Record extracts:
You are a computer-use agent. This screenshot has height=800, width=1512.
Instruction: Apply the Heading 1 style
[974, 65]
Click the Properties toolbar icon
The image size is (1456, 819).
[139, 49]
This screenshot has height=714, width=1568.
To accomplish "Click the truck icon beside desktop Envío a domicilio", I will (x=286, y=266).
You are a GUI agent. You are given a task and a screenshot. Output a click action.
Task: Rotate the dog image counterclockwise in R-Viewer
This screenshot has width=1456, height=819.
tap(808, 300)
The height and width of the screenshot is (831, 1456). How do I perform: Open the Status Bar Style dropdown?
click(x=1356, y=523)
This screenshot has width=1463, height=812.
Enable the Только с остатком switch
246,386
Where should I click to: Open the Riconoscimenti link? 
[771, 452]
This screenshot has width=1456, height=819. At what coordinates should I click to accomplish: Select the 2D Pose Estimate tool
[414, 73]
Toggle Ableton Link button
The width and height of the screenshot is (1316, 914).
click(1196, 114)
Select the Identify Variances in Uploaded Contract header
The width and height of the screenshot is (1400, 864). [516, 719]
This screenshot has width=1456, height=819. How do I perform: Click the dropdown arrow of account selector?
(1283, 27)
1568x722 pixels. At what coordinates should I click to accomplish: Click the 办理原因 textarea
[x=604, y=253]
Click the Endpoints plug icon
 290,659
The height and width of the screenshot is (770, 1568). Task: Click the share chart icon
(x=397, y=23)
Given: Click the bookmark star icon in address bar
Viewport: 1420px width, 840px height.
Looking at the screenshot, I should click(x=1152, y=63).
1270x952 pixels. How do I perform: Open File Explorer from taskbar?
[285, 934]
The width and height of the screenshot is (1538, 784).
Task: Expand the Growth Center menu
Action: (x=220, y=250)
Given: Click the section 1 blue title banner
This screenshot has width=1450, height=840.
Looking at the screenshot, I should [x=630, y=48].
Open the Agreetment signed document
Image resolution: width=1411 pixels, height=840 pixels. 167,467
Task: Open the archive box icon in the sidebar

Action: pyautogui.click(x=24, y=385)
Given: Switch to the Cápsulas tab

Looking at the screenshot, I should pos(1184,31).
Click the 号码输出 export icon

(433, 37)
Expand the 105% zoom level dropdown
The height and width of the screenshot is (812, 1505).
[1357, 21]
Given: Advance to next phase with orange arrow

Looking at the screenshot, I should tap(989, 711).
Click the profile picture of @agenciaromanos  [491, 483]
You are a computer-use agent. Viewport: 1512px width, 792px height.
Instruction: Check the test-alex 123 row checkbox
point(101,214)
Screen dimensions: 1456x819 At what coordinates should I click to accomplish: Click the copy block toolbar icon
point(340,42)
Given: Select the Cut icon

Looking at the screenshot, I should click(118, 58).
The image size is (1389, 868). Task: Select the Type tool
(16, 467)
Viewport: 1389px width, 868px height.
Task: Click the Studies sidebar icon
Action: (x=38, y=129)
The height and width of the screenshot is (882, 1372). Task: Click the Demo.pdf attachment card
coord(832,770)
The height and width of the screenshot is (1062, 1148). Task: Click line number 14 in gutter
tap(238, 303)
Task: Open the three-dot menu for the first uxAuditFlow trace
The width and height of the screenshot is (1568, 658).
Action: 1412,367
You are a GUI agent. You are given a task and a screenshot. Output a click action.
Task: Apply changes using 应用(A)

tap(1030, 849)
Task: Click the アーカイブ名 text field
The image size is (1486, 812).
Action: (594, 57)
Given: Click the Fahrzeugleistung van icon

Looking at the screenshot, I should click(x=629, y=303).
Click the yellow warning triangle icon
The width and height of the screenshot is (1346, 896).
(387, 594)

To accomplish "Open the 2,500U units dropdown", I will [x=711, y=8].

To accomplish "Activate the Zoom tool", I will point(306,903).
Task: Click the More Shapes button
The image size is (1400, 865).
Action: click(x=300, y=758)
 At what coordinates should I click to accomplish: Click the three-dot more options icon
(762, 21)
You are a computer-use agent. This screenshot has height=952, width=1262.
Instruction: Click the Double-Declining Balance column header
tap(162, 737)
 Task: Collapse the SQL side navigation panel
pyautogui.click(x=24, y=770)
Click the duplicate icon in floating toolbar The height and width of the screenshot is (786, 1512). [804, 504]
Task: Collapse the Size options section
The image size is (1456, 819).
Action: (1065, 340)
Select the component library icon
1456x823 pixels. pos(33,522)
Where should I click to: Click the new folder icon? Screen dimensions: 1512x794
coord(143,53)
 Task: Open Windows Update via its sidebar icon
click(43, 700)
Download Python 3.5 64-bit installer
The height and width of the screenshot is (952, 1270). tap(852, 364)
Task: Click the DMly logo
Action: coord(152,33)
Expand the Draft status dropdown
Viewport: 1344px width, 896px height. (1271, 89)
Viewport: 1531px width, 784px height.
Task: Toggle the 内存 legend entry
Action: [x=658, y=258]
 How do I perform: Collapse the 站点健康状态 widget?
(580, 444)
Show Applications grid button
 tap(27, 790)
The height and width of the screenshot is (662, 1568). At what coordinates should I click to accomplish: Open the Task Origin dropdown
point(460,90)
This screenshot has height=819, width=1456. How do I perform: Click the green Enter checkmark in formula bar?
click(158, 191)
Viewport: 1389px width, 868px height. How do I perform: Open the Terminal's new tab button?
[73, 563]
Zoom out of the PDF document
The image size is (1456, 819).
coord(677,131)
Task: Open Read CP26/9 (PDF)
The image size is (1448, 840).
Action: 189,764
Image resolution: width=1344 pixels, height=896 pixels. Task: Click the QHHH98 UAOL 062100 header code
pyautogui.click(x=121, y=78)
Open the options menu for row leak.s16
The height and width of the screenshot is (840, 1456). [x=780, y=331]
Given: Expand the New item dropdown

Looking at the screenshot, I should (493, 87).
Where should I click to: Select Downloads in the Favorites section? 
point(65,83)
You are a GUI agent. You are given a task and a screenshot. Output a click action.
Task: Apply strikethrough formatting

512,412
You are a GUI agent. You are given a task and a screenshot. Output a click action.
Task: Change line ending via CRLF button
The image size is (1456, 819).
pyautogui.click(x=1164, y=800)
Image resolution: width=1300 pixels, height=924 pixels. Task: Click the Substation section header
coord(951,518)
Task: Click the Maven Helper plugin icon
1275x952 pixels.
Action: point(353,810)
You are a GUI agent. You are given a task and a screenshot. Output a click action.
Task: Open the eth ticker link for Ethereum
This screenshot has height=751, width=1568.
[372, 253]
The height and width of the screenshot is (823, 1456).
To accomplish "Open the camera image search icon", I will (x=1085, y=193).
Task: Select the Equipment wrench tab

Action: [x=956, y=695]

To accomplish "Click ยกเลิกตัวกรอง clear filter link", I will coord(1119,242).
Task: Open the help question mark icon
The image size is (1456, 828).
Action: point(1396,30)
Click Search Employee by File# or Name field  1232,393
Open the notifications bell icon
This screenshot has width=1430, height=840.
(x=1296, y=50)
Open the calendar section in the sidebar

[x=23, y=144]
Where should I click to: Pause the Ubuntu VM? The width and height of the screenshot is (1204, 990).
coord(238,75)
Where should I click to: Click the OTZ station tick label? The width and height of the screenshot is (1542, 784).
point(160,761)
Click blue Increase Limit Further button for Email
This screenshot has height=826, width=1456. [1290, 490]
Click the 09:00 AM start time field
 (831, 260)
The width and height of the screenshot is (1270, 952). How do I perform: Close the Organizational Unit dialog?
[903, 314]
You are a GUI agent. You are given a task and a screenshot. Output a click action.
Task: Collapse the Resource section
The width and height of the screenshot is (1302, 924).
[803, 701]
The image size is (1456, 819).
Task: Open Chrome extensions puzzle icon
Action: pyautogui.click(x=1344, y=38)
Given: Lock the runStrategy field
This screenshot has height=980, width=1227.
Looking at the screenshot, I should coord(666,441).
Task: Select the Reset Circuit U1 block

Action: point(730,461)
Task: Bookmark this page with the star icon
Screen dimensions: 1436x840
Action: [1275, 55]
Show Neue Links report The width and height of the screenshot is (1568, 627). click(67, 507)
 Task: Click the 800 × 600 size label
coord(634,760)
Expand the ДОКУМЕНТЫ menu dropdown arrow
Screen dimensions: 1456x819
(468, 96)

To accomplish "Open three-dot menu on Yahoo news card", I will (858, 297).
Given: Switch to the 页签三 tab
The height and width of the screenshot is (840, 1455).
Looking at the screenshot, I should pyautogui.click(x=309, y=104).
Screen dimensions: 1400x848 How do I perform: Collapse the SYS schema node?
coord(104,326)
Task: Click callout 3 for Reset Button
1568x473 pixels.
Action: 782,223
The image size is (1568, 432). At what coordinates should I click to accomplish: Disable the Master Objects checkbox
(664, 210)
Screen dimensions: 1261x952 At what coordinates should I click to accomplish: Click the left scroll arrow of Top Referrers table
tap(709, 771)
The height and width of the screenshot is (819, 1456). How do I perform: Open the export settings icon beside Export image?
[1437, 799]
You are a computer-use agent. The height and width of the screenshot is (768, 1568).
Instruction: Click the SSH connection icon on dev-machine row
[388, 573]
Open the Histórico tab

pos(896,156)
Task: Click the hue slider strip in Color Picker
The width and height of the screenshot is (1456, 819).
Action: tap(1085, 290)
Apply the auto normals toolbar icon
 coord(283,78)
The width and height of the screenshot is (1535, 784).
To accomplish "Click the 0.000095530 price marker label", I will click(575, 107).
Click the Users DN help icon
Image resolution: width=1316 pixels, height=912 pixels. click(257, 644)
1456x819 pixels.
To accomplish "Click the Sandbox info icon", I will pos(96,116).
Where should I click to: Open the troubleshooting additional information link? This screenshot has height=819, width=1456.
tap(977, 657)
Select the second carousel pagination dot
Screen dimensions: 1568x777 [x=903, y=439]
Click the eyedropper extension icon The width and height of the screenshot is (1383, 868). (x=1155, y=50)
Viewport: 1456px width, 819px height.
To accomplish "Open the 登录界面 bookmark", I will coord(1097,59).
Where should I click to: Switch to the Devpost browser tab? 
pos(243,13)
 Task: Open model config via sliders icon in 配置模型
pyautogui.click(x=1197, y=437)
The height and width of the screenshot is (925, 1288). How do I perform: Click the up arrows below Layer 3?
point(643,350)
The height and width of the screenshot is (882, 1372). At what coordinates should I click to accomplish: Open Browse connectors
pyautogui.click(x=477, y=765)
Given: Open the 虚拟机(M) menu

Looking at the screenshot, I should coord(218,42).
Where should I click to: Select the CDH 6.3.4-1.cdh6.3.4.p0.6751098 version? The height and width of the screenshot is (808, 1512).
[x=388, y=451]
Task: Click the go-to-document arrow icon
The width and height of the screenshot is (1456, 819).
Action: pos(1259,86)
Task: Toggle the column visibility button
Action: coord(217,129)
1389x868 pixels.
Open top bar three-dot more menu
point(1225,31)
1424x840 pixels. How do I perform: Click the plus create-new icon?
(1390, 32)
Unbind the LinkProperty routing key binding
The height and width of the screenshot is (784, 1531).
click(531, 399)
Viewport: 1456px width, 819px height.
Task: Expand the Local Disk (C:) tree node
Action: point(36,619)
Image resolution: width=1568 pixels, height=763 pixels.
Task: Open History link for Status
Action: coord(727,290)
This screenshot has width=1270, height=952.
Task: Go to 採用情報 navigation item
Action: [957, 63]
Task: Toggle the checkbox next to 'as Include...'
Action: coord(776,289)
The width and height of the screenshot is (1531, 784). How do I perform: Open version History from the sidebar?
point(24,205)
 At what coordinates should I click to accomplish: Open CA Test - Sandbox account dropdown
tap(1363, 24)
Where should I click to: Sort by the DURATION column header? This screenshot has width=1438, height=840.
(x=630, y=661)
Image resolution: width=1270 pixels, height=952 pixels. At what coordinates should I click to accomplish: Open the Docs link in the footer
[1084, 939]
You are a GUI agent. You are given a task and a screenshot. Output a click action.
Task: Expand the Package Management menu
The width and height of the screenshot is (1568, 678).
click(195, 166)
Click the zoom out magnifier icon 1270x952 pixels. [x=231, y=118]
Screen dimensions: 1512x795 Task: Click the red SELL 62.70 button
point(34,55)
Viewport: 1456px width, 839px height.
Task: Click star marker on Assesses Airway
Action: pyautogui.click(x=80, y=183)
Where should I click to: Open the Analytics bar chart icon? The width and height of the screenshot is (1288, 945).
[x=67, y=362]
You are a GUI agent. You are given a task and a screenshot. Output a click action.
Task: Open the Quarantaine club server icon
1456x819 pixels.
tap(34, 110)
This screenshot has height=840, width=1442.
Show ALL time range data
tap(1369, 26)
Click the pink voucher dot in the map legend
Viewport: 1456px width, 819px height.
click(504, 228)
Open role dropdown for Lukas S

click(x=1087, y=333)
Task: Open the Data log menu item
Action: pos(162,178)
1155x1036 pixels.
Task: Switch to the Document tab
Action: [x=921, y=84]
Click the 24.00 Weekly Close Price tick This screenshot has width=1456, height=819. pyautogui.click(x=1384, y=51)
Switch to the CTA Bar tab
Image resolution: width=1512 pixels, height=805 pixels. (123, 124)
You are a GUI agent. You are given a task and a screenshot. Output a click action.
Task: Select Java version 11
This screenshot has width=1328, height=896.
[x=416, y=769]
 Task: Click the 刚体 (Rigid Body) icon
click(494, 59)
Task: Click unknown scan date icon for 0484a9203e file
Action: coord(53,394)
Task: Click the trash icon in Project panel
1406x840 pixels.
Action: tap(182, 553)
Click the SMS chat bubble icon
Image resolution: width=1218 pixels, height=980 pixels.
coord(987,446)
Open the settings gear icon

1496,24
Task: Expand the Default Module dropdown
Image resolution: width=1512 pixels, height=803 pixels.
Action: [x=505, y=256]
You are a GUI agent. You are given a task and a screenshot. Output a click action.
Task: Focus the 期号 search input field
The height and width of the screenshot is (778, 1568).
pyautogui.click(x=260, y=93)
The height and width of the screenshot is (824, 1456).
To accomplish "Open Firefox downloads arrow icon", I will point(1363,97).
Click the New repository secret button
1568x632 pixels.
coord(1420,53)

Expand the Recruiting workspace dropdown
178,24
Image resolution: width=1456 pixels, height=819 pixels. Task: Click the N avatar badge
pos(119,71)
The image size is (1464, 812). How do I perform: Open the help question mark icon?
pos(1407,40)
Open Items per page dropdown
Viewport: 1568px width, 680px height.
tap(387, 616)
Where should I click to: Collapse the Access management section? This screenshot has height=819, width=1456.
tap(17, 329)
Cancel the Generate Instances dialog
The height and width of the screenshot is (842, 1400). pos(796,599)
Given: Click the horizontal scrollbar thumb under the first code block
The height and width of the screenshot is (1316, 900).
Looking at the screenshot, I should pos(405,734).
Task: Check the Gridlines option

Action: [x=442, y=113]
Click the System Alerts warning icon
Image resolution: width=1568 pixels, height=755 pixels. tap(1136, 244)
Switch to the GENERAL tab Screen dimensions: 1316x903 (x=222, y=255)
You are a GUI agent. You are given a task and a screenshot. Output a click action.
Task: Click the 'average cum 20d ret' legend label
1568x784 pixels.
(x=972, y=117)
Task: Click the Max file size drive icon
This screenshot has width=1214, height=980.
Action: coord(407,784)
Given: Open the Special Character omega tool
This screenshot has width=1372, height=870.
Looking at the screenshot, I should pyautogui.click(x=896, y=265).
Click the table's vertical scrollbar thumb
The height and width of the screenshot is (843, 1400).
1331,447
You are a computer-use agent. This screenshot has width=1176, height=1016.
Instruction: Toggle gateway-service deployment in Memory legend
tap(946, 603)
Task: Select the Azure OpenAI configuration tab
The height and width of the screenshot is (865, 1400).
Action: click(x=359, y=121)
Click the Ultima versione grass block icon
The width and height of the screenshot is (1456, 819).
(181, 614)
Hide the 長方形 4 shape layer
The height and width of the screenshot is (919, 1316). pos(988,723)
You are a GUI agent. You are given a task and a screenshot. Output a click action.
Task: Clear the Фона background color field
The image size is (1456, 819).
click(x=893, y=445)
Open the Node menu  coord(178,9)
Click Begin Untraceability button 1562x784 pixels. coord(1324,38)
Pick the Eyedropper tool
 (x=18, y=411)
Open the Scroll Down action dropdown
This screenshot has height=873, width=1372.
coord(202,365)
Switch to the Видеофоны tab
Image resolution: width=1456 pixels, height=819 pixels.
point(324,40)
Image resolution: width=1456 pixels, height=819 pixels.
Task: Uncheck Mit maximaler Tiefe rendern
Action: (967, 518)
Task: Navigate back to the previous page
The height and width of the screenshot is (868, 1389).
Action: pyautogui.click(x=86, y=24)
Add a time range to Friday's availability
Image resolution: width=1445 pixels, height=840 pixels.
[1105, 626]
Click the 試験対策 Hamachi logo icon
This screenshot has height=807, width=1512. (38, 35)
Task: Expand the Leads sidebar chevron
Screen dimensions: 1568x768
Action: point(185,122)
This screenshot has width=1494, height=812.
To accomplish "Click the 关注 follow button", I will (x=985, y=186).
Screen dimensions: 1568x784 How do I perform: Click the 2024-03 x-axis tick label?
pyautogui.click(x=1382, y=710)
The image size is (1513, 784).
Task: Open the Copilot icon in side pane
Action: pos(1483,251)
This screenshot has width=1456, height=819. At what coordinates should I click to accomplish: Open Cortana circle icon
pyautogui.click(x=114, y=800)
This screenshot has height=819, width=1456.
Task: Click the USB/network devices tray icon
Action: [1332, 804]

Work task:
Starting from the line containing "Open the Node", repeat each line through the end of the entries, exactly.

Task answer:
Open the Node menu  coord(178,9)
Click Begin Untraceability button 1562x784 pixels. coord(1324,38)
Pick the Eyedropper tool
 (x=18, y=411)
Open the Scroll Down action dropdown
This screenshot has height=873, width=1372.
coord(202,365)
Switch to the Видеофоны tab
Image resolution: width=1456 pixels, height=819 pixels.
point(324,40)
Image resolution: width=1456 pixels, height=819 pixels.
Task: Uncheck Mit maximaler Tiefe rendern
Action: (967, 518)
Task: Navigate back to the previous page
The height and width of the screenshot is (868, 1389).
Action: pyautogui.click(x=86, y=24)
Add a time range to Friday's availability
Image resolution: width=1445 pixels, height=840 pixels.
[1105, 626]
Click the 試験対策 Hamachi logo icon
This screenshot has height=807, width=1512. (38, 35)
Task: Expand the Leads sidebar chevron
Screen dimensions: 1568x768
Action: point(185,122)
This screenshot has width=1494, height=812.
To accomplish "Click the 关注 follow button", I will (x=985, y=186).
Screen dimensions: 1568x784 How do I perform: Click the 2024-03 x-axis tick label?
pyautogui.click(x=1382, y=710)
The image size is (1513, 784).
Task: Open the Copilot icon in side pane
Action: pos(1483,251)
This screenshot has width=1456, height=819. At what coordinates should I click to accomplish: Open Cortana circle icon
pyautogui.click(x=114, y=800)
This screenshot has height=819, width=1456.
Task: Click the USB/network devices tray icon
Action: [1332, 804]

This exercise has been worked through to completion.